### Exercise requirements
Quote the listing from the line containing "713x505 pixels. Task: Open Facebook Home icon" up to and including the line containing "This screenshot has height=563, width=1394.", reproducing those lines exactly and nothing else.

-*-*-

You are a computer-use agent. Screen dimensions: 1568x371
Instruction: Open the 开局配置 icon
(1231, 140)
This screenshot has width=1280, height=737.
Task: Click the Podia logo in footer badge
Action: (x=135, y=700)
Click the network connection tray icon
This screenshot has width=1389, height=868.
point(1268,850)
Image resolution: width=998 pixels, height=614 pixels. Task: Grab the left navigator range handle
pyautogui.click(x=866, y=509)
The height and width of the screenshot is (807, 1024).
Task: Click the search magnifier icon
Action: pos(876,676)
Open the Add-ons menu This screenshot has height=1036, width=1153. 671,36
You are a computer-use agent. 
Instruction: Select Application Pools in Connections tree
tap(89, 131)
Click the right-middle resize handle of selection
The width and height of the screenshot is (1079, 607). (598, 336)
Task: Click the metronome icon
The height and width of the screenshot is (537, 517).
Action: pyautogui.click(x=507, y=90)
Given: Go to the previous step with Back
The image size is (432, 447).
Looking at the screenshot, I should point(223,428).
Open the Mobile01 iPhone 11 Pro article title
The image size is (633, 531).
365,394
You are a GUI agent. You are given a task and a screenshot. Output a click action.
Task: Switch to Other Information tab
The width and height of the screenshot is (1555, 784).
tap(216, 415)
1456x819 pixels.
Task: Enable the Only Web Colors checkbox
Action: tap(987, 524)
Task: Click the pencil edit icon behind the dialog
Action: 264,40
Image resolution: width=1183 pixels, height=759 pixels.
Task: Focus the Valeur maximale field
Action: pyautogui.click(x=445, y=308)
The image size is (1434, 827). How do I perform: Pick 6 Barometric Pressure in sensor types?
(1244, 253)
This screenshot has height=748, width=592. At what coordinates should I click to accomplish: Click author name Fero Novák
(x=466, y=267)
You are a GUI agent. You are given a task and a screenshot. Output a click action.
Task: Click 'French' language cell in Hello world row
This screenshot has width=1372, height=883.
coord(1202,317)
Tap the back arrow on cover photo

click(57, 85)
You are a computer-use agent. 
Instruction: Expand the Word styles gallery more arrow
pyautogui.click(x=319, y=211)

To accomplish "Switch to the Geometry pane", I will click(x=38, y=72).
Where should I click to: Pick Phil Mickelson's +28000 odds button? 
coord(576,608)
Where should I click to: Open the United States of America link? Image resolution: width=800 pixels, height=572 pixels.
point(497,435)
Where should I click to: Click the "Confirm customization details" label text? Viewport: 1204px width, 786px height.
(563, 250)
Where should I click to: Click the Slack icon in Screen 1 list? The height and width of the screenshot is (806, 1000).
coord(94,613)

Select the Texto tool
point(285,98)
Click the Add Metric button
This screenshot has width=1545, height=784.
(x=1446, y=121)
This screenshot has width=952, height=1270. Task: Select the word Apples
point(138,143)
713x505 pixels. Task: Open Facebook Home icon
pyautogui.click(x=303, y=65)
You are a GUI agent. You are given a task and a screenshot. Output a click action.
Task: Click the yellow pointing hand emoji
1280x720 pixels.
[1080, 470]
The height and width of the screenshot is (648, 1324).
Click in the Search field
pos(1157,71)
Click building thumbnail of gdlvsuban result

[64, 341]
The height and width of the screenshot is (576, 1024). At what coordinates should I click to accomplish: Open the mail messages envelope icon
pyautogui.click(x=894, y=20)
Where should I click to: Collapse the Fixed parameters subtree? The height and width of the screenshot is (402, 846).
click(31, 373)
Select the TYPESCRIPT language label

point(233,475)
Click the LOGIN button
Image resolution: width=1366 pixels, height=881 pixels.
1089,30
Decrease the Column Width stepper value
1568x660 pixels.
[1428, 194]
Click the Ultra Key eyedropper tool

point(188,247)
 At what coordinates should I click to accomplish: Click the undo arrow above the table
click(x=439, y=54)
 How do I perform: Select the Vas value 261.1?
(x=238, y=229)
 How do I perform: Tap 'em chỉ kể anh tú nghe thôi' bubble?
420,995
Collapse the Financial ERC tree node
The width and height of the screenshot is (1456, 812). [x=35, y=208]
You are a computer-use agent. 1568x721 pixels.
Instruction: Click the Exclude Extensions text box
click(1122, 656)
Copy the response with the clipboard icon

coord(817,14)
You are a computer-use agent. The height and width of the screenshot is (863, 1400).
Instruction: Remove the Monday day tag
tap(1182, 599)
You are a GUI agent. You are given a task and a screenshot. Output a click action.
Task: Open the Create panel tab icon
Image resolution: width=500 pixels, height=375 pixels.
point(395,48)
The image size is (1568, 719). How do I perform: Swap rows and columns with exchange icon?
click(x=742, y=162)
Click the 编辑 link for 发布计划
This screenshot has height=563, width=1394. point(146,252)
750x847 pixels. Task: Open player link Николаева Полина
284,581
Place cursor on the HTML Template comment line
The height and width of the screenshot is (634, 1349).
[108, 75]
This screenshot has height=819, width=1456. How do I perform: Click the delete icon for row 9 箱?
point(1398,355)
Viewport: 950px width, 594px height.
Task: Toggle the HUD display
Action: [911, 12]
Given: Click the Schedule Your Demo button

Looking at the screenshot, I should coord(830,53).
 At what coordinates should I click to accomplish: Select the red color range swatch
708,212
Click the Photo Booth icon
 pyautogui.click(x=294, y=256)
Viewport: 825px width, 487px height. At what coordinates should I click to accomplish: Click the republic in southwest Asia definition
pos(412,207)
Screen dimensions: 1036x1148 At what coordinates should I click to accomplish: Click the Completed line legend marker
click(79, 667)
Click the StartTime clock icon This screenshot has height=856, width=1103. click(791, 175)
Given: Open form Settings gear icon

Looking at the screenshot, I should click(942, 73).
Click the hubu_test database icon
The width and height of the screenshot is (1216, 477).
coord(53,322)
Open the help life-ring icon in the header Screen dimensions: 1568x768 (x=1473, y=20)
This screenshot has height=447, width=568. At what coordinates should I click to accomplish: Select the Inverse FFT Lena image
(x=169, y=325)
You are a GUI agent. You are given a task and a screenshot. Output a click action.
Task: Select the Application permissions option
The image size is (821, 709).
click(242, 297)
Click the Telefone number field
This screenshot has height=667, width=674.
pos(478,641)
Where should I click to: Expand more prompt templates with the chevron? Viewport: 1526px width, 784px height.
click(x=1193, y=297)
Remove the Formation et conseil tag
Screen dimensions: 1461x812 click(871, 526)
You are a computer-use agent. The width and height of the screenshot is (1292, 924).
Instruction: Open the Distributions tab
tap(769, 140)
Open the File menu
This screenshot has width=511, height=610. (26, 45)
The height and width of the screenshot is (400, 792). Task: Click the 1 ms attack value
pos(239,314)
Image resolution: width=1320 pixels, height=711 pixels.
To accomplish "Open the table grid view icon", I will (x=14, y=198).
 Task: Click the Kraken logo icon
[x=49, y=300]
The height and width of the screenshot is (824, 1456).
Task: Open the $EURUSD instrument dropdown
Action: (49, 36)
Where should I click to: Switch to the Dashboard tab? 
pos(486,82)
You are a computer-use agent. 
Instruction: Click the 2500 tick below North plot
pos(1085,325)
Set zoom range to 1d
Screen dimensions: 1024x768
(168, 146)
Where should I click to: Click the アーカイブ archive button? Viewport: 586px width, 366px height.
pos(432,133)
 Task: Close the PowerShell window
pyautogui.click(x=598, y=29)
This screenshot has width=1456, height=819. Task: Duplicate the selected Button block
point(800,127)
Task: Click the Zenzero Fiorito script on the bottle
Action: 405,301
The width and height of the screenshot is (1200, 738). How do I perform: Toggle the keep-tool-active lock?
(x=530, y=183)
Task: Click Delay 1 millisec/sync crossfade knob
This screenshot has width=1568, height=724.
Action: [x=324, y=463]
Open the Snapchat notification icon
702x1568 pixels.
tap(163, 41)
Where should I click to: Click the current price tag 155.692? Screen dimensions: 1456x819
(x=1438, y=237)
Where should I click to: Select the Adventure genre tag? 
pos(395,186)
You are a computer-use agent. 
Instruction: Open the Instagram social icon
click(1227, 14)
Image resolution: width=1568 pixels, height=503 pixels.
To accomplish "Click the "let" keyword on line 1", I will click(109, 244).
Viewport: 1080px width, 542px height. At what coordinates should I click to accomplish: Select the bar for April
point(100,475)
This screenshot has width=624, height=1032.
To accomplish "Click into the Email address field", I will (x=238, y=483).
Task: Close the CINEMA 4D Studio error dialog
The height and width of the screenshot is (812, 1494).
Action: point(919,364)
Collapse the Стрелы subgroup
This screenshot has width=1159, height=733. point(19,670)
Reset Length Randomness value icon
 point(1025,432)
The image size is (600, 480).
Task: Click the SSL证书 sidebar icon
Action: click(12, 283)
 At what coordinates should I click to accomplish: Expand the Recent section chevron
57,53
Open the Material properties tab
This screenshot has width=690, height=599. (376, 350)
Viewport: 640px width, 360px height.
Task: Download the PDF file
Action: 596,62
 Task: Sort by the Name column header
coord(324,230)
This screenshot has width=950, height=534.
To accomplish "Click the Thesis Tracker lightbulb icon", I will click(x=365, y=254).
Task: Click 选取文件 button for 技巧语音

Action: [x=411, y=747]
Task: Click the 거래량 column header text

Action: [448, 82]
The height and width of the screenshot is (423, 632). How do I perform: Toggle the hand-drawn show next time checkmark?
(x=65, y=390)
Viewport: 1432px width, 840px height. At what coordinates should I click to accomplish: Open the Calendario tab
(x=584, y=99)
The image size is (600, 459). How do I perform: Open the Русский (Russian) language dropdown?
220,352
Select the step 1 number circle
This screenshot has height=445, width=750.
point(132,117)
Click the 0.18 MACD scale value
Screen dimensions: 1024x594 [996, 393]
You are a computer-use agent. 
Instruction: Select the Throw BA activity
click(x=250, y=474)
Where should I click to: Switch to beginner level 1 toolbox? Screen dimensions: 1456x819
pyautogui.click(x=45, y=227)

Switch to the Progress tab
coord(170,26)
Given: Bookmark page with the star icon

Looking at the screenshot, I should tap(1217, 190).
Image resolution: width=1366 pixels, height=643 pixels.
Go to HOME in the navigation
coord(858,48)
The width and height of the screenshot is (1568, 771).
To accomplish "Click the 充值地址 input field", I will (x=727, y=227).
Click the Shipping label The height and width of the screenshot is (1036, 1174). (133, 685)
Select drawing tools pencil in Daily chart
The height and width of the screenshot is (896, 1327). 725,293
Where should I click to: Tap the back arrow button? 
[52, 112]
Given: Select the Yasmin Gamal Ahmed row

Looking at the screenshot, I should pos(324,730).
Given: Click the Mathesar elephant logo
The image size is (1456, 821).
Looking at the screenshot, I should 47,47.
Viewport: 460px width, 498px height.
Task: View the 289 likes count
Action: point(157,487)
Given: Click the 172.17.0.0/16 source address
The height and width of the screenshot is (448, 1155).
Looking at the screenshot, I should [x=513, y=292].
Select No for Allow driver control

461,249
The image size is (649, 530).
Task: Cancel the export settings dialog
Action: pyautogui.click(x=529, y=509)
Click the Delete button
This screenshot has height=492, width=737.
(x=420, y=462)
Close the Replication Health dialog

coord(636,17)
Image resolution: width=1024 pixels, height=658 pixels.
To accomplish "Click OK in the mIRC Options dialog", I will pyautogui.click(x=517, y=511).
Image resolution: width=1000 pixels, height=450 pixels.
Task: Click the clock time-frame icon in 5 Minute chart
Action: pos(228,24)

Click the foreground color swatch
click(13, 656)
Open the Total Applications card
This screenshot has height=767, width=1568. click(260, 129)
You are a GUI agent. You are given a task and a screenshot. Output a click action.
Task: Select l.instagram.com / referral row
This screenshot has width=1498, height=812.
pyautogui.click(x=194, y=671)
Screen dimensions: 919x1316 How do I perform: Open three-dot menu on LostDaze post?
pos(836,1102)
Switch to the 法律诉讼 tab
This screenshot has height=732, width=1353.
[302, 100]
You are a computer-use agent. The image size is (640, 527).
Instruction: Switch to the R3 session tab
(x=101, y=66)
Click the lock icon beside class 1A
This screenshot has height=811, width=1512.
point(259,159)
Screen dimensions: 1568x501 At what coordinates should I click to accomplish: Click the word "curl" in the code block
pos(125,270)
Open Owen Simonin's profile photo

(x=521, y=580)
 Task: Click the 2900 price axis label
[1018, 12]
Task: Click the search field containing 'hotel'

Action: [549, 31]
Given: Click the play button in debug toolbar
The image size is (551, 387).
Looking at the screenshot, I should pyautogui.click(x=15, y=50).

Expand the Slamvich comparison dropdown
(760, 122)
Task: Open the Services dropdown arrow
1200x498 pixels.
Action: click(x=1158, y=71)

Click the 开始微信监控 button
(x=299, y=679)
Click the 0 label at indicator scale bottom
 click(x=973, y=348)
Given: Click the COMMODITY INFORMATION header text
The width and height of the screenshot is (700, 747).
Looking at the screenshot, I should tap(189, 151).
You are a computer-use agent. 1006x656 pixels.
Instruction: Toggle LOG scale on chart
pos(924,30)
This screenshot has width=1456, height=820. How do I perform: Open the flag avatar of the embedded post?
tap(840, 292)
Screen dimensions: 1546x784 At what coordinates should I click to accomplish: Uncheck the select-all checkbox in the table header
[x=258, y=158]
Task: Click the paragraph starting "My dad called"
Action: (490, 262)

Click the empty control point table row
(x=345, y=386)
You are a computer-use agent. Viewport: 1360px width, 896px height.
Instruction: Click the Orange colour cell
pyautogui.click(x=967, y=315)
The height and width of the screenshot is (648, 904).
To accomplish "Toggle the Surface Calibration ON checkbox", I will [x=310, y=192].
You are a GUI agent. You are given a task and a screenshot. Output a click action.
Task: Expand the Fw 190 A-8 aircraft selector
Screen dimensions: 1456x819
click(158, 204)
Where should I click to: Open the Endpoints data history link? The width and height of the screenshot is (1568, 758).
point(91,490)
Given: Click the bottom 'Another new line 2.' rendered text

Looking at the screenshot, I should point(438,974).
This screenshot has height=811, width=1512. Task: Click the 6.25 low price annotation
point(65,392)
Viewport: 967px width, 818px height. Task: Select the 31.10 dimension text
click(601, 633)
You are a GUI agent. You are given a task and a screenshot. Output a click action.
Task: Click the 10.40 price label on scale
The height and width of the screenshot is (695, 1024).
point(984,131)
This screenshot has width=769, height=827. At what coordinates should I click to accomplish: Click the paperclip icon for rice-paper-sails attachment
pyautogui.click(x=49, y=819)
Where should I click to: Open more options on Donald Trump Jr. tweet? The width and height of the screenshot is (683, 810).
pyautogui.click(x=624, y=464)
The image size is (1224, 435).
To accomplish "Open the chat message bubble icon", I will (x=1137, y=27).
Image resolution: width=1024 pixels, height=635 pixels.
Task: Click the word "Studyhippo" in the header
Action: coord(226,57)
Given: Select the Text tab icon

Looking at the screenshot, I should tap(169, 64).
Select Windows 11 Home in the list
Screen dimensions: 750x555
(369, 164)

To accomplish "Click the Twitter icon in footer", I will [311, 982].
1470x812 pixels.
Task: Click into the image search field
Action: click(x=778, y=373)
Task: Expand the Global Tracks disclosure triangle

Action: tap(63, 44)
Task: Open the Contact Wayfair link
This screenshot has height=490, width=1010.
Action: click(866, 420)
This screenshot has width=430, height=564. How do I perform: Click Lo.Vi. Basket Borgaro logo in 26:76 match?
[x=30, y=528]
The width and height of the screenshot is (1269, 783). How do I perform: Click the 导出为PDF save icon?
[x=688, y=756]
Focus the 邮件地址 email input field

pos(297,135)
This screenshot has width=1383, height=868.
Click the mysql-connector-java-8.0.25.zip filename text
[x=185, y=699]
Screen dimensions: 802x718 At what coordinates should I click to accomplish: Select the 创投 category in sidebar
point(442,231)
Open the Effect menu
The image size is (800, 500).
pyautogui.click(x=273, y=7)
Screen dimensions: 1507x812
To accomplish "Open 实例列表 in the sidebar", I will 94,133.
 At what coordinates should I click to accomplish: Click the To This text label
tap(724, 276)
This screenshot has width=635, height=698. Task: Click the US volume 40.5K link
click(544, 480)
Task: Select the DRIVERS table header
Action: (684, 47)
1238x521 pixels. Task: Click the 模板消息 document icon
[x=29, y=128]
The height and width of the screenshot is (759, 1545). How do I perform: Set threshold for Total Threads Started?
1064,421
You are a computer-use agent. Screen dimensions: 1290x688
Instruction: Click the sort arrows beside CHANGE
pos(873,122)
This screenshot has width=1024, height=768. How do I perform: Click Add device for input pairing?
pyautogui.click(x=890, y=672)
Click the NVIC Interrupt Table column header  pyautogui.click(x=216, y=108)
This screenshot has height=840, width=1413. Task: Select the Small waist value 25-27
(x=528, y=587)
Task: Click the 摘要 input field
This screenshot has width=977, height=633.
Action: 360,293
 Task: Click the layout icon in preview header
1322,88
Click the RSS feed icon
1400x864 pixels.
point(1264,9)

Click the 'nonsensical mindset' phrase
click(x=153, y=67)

-*-*-

### Reply to the task
713x505 pixels. Task: Open Facebook Home icon
pyautogui.click(x=303, y=65)
You are a GUI agent. You are given a task and a screenshot. Output a click action.
Task: Click the yellow pointing hand emoji
1280x720 pixels.
[1080, 470]
The height and width of the screenshot is (648, 1324).
Click in the Search field
pos(1157,71)
Click building thumbnail of gdlvsuban result

[64, 341]
The height and width of the screenshot is (576, 1024). At what coordinates should I click to accomplish: Open the mail messages envelope icon
pyautogui.click(x=894, y=20)
Where should I click to: Collapse the Fixed parameters subtree? The height and width of the screenshot is (402, 846).
click(31, 373)
Select the TYPESCRIPT language label

point(233,475)
Click the LOGIN button
Image resolution: width=1366 pixels, height=881 pixels.
1089,30
Decrease the Column Width stepper value
1568x660 pixels.
[1428, 194]
Click the Ultra Key eyedropper tool

point(188,247)
 At what coordinates should I click to accomplish: Click the undo arrow above the table
click(x=439, y=54)
 How do I perform: Select the Vas value 261.1?
(x=238, y=229)
 How do I perform: Tap 'em chỉ kể anh tú nghe thôi' bubble?
420,995
Collapse the Financial ERC tree node
The width and height of the screenshot is (1456, 812). [x=35, y=208]
You are a computer-use agent. 1568x721 pixels.
Instruction: Click the Exclude Extensions text box
click(1122, 656)
Copy the response with the clipboard icon

coord(817,14)
You are a computer-use agent. The height and width of the screenshot is (863, 1400).
Instruction: Remove the Monday day tag
tap(1182, 599)
You are a GUI agent. You are given a task and a screenshot. Output a click action.
Task: Open the Create panel tab icon
Image resolution: width=500 pixels, height=375 pixels.
point(395,48)
The image size is (1568, 719). How do I perform: Swap rows and columns with exchange icon?
click(x=742, y=162)
Click the 编辑 link for 发布计划
This screenshot has height=563, width=1394. point(146,252)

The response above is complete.